┌─ Source material

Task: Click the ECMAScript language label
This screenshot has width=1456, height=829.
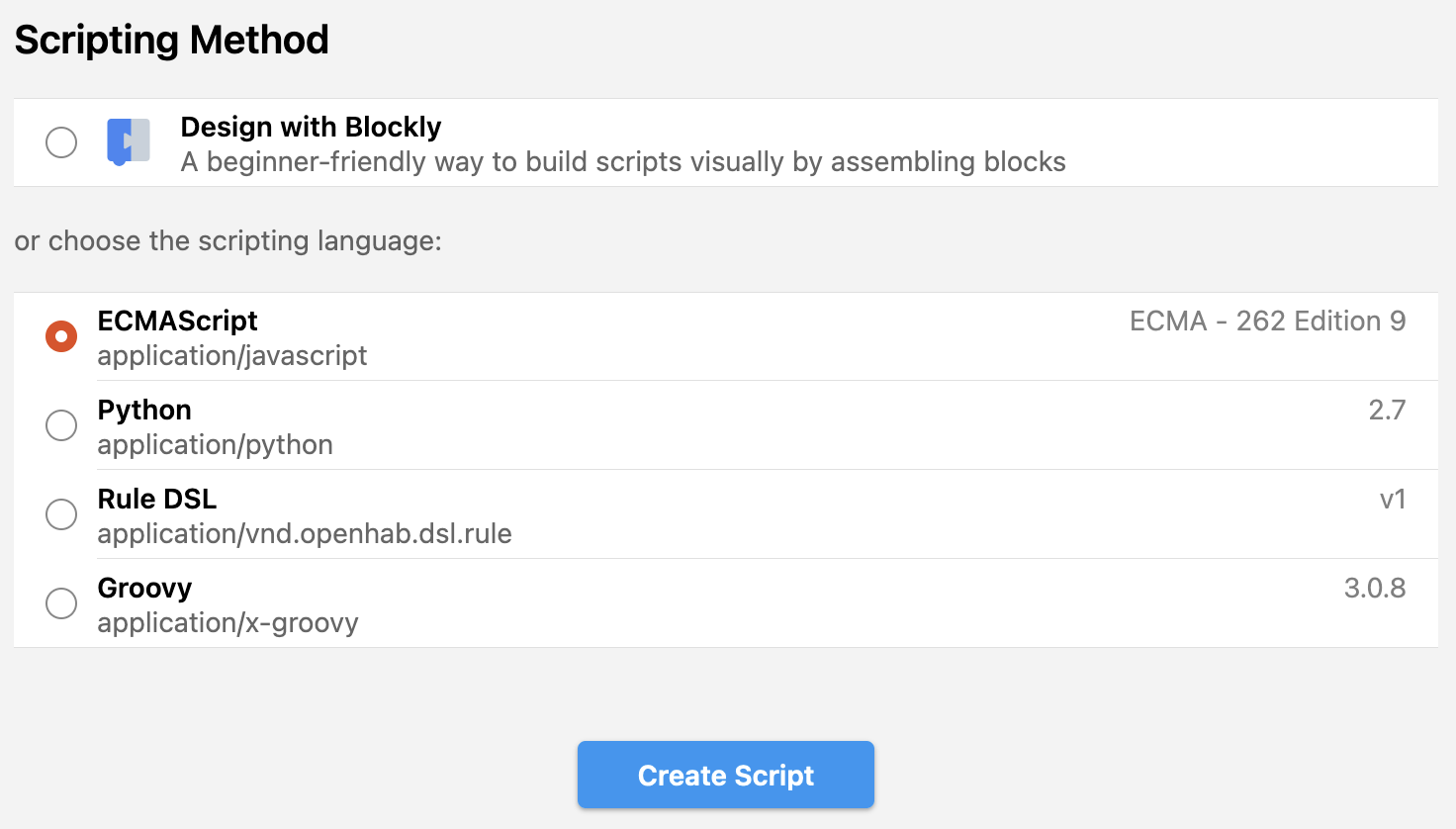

└─
┌─ Source material

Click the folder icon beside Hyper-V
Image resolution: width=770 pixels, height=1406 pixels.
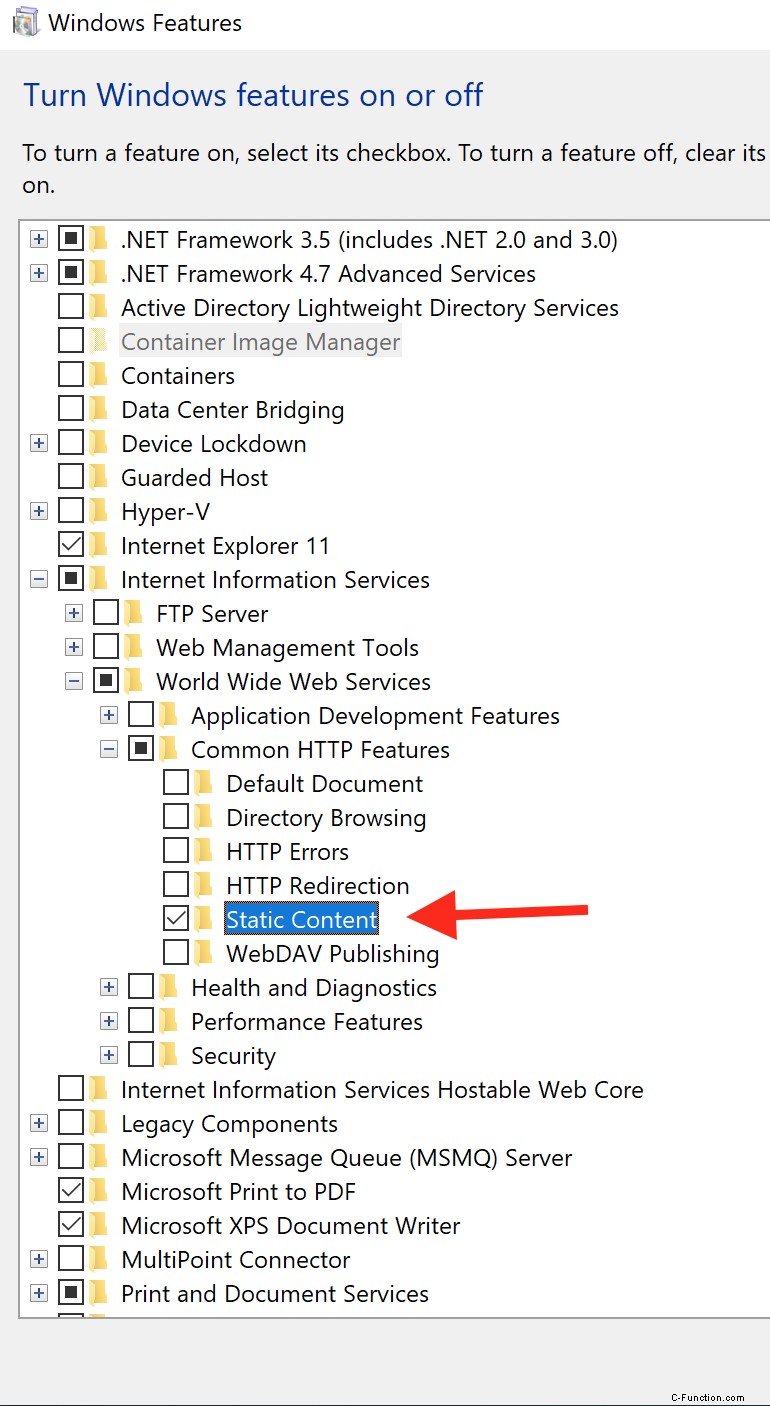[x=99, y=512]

└─

:: Problem ::
Count every line of the material that holds the string "Click", then give the total alone.

:: The completed task ::
2